# TASK STATEMENT:
Gather every line from the entries below that includes "table".

# Saved data entries:

- - -

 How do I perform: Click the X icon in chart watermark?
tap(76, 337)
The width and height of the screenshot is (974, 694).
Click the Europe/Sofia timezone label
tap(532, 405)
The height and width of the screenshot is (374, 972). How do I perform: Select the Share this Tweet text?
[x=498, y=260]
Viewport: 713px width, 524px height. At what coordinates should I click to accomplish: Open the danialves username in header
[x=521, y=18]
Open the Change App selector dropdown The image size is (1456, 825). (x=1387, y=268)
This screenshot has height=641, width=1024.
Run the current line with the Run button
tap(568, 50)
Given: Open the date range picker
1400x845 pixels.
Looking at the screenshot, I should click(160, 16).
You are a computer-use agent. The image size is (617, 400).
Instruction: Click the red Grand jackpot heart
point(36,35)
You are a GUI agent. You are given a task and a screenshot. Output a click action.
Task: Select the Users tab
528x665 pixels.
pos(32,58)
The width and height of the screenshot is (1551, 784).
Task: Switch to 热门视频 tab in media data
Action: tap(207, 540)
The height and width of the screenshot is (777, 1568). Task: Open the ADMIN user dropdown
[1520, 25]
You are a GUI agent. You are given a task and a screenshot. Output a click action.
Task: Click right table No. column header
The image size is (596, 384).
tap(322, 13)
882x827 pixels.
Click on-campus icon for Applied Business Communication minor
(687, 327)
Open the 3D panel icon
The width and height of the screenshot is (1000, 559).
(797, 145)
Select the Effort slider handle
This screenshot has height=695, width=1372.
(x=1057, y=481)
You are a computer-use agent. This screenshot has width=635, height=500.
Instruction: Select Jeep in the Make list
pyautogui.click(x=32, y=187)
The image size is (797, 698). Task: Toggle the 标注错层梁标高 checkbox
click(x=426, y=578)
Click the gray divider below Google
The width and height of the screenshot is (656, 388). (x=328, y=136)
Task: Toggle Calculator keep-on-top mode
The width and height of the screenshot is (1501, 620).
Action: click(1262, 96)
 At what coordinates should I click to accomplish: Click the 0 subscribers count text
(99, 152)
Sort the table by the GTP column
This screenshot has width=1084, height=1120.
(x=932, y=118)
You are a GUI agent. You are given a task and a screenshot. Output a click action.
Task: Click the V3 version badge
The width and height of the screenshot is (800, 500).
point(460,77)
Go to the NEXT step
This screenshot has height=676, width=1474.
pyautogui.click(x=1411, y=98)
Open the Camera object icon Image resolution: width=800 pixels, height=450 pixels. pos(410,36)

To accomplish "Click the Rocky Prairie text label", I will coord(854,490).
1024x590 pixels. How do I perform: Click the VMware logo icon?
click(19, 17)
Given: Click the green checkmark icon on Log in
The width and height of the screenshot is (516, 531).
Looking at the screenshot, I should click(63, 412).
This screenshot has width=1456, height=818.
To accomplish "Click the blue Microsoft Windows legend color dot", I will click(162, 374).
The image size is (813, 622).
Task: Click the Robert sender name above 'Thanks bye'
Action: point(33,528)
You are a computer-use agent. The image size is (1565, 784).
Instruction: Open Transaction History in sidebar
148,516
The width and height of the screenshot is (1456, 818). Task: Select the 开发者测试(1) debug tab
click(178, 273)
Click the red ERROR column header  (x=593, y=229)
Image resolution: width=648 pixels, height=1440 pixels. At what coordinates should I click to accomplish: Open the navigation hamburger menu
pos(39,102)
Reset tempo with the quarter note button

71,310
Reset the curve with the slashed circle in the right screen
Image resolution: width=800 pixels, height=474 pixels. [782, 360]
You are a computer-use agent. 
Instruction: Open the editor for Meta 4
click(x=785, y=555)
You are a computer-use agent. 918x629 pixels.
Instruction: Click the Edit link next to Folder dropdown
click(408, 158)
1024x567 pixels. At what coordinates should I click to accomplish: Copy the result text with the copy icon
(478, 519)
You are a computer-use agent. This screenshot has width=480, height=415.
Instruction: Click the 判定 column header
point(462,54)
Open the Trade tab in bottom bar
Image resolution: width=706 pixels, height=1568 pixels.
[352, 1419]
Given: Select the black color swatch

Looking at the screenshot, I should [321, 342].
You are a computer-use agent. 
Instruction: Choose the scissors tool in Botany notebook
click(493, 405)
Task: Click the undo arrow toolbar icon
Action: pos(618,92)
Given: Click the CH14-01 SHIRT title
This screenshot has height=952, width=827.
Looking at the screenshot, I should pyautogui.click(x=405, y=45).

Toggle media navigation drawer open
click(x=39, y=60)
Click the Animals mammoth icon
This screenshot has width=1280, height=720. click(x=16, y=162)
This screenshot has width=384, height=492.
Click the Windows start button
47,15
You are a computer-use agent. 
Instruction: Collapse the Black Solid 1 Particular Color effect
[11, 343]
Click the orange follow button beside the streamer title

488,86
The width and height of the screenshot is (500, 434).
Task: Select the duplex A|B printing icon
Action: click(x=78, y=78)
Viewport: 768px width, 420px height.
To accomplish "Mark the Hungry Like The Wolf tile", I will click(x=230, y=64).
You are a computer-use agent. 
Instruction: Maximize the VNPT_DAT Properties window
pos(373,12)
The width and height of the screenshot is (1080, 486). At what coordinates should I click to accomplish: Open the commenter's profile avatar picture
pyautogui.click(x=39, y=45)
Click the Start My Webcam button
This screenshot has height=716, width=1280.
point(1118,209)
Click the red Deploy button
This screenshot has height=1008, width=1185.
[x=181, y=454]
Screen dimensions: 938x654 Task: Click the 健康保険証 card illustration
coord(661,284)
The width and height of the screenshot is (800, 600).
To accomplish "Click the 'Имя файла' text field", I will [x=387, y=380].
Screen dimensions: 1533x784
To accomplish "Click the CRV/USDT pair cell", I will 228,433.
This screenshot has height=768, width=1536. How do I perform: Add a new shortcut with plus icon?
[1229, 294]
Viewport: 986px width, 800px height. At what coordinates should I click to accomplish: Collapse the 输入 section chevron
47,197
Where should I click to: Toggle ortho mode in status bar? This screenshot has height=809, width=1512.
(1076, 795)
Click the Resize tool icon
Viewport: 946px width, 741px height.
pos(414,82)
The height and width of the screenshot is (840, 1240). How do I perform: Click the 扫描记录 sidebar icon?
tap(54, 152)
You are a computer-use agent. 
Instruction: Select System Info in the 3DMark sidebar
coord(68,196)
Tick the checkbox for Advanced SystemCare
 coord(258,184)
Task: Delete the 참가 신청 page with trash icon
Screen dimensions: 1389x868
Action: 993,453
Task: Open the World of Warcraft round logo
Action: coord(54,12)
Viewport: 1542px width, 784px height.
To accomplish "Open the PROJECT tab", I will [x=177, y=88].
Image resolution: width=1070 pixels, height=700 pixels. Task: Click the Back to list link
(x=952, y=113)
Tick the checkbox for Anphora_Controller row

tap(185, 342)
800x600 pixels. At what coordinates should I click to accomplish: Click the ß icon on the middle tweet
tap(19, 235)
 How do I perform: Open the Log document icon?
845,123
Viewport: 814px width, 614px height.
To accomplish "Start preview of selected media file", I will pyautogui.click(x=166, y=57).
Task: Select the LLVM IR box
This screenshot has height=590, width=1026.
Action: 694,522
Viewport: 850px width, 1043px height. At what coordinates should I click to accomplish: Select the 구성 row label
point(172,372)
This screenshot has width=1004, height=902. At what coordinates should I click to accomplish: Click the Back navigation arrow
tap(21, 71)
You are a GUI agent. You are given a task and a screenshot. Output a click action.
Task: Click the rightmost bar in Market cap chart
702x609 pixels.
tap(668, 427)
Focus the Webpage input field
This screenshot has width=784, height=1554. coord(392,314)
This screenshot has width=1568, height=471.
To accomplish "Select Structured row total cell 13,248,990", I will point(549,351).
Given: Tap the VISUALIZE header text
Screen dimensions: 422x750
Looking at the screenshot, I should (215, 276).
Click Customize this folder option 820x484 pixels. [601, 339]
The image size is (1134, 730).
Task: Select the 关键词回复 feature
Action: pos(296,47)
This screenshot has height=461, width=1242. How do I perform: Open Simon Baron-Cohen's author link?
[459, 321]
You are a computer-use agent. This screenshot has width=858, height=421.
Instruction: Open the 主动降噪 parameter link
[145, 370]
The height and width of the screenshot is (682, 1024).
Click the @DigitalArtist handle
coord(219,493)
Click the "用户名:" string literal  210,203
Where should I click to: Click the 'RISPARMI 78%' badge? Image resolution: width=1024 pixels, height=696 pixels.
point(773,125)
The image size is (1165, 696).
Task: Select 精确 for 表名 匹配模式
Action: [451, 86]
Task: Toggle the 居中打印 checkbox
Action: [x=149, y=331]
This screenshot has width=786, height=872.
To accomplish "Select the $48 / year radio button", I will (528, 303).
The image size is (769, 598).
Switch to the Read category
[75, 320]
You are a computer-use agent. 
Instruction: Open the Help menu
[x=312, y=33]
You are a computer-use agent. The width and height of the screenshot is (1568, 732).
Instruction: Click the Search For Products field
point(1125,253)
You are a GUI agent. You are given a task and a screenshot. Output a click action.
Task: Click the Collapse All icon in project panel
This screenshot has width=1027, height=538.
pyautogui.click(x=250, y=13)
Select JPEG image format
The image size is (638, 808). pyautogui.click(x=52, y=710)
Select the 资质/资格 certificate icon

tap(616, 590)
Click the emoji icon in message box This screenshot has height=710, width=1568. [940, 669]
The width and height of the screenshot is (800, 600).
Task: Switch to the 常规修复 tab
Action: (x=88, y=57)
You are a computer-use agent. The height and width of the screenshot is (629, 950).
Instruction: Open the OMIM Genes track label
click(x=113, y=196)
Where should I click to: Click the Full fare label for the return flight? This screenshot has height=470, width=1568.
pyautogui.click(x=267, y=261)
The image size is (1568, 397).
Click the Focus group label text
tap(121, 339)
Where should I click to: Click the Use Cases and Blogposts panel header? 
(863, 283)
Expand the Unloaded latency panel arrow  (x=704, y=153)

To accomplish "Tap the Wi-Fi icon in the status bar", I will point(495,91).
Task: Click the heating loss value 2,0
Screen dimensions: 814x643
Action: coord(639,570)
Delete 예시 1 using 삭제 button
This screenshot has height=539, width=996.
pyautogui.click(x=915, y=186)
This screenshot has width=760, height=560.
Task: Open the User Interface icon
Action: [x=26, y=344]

- - -

# ANSWER BELOW:
Task: Click right table No. column header
Sort the table by the GTP column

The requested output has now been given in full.